Actions to take -
- A) Using the text about Santa Claus, Clement Clarke Moore and Thomas Nast, decide whether each statement agrees with it: (i) When Moore wrote his poem he had six children and later had more. (ii) Nast's family came from Germany when he was ten years old. (iii) Nast accepted money to stop drawing Tweed. Answer each with yes or no and quote the words of the text that settle it.
- B) Carry on the text about Santa Claus, Moore and Nast, starting after its final sentence.

Text provided -
****
That same year one of Gilley's neighbors also put pen to paper.  He was an academic who had already composed the well-named 2 volume “Compendious Lexicon of the Hebrew Language” (1809), and similar ponderous intellectual non-fiction.  But Clemet Clarke Moore (above) was also a part time poet and the father of six children (he would eventually sire nine), and he wanted to make their Christmas as joyful as possible. 
So as Christmas 1822 approached, Moore decided to compose his own version of the myth, but with no lectures.  It began, “Twas the night before Christmas, when all through the house, Not a creature was stirring, not even a mouse; The stockings were hung by the chimney with care, In hopes that St. Nicholas soon would be there...”
Under Moore's professional and well educated hand everything came together – St. Nicholas, Christmas eve, snow, and flying reindeer. But it was Moore the poet who rhythmical multiplied the beasts, with just a faint hint of those flying goats.  “Now, Dasher! Now, Dancer! Now Prancer and Vixen! On, Comet! On, Cupid! On, Dunder and Blixem”. The last two names were Dutch for thunder and lightening, but within three editions of the poem their names had morphed into “Donner and Blitzen”, which still scanned. 
But Santa remained Irvings' original creation, a “jolly old ELF”- a dwarf, a munchkin, a little person, with a “round LITTLE belly”. That was how he fit down the chimney. And he was driving “...a MINIATURE sleigh and eight TINY reindeer”.  Saint Nicholas not only delivered toys, he was a toy. How magical is that? All that was missing was for somebody to bring all these pieces together.
I suspect that Thomas Nast  (above) was dyslexic. Although his family had arrived from Germany when he was only 6 years old, “Tommy” was never comfortable reading or writing in English or German. But after finances forced him to drop out of the National Academy of Art, on Broadway and Leonard Street in lower Manhattan, the 15 year old became a staff artist for Frank Leslie's Weekly Illustrated Newspaper. Four years later he was offered more money by the New York Illustrated News as an artist-reporter. And the next year – 1860 – the now 20 year old was sent to England to cover a prize fight, and then on to Sicily to cover the war to unite Italy.   On his return Nast – with just 50 cents in his pocket – was hired at a generous salary by Fletcher Harper, to draw for his “Harper's Weekly Illustrated News”.
Over his quarter of a century at Harper's, Nast invented the elephant as the symbol of the Republican Party - inspired by a mass escape from the Central Park Zoo - and popularized the donkey for the Democrats. Nast would scratch his drawings directly onto wood, before they were copied into metal plates for printing
Still his accurate caricatures so enraged Tammany Hall boss, William Tweed (above and below), the crooked politician ordered his supporters to “Stop them damn pictures... My constituents can't read. But, damn it, they can see the pictures." 
But Nast turned down a $500,000 bribe to quit, and hounded Tweed until he was arrested. After Tweed jumped bail and escaped to Spain, it was Nast's famous drawings which ensured Tweed's extradition. But it was Nast's yearly Christmas drawings that changed Santa Clause from a diminutives regional figure, into first a national and then an international symbol.
****
Data records -
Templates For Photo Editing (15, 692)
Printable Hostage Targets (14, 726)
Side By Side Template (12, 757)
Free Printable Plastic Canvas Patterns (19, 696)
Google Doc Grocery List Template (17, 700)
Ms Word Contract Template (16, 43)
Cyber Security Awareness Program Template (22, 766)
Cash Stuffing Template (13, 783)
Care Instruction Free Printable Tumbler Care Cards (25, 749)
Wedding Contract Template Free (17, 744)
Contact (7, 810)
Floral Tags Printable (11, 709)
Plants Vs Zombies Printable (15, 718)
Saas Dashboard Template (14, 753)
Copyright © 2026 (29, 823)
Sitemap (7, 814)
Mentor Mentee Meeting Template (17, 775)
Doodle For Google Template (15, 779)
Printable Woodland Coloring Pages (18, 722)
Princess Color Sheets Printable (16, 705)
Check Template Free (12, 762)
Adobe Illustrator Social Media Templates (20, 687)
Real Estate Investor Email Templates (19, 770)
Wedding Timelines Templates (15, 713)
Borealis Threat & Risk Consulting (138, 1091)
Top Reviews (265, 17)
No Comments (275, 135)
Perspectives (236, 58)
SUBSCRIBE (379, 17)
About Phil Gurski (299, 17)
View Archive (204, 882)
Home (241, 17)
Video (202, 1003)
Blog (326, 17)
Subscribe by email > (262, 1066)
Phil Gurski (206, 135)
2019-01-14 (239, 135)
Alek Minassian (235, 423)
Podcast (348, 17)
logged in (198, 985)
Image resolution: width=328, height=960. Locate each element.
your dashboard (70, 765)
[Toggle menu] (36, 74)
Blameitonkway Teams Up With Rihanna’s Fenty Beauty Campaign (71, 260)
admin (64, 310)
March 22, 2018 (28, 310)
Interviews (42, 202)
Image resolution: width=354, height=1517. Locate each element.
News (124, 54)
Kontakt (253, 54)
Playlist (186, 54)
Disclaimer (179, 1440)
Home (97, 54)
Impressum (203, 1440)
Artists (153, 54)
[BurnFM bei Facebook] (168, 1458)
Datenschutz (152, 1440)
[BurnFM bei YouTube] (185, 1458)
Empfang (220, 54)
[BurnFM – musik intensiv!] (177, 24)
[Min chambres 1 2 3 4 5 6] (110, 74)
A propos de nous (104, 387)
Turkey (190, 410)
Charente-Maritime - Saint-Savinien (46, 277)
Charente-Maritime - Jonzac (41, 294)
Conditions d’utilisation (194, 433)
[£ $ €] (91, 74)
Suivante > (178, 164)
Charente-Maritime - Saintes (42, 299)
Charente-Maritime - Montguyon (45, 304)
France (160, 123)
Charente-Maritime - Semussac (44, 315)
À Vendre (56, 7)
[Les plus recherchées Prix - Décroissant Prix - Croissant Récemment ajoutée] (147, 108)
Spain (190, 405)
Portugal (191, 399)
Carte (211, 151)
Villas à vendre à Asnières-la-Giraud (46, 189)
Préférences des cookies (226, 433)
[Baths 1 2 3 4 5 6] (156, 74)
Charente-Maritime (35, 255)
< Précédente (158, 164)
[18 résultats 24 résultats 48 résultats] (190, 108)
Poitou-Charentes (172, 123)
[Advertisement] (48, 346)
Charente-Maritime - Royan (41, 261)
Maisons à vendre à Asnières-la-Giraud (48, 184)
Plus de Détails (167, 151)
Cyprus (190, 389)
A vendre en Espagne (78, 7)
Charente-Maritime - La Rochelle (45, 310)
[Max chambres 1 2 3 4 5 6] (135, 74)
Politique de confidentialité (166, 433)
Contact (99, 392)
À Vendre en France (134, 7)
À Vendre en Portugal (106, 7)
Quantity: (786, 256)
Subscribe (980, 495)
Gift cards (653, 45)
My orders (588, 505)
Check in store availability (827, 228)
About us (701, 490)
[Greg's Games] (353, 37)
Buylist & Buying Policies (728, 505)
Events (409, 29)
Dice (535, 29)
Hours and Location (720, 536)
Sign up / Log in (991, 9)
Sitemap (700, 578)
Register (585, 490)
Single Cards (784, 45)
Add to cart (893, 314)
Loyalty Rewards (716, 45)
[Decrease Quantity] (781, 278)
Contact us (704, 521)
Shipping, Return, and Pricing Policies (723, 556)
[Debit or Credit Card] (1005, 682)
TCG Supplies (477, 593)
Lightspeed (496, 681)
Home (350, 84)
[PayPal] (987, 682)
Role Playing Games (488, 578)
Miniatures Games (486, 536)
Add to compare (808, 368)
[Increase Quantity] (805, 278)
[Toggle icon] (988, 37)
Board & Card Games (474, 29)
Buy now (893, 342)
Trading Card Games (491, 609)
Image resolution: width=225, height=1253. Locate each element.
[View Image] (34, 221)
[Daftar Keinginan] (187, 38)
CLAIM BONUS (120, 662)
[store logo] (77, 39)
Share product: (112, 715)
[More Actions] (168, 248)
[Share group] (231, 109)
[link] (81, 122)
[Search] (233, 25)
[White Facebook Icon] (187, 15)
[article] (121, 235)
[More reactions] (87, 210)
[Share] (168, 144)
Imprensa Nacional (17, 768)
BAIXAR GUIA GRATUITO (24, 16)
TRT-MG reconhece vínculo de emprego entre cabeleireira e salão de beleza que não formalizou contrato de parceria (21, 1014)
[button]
****
Answer set -
- A)
(i) Yes: "the father of six children (he would eventually sire nine)"
(ii) No: "his family had arrived from Germany when he was only 6 years old"
(iii) No: "Nast turned down a $500,000 bribe to quit"

- B)
In 1861 Tommy Nast had married Sarah “Sallie” Edwards, “with brown hair, a graceful form and delicate damask cheeks”. In his drawings she became his idolized image of “Columbia” (above), symbol of the United States. The couple remained deeply devoted to each other for the rest of their lives, and raised 5 children together – 3 girls and 2 boys. Sallie was his business manager, and it was she who read Clement Moore's poem to Tommy, and he enshrined it's images for all time. 
 And as his children grew, so did his Santa Claus, 24 Christmas in a row, 76 etchings in all - becoming a full-sized St. Nicholas, a bearded and smiling hedonist, a real person, unrecognizable anymore as the aesthetic Bishop of Myrna.  And he had a new address. Instead of coming from “the north”, Santa's workshop was at the North Pole.
And there were the Christmas Cards, an invention inspired in large part to market Nast's beloved images. And he presented the first image of a child mailing a letter to Santa Claus. 
Santa's  pipe, which had started out as a Dutch practical clay, Nast replaced with meerschaum. And from Nast's own Bavarian childhood, he included a Christmas Tree in the party. Thomas Nast's etchings transcended linguistics. In Europe, where St. Nicholas' Feast was still being celebrated on 6 December, Nast's Santa Claus began shifting the holiday emphases to 25 December.
After Thomas Nast, little changed about Santa Claus until Joe Mizen, who painted billboards for the Coke-a-Cola Company, and came up with a tie-in for the Famous Barr Company Department store in St. Louis, Missouri, which boasted they had the world's largest soda fountain. He called his 1930 creation “The Busiest Man in the World”.(above)  Once again it treated the latest incarnation of St. Nicholas as a real man, and Coke decided to use the ad in magazines all that year. 
But the image worried Archie Lee, the executive for the Coke account at the D'Arcy Advertising Agency, who imagine beer companies hijacking the image, once prohibition came to an end.  Lee felt Coke needed a more wholesome and realistic Santa. And one of the artists he hired to develop this mythical real man was Haddon Sundblom.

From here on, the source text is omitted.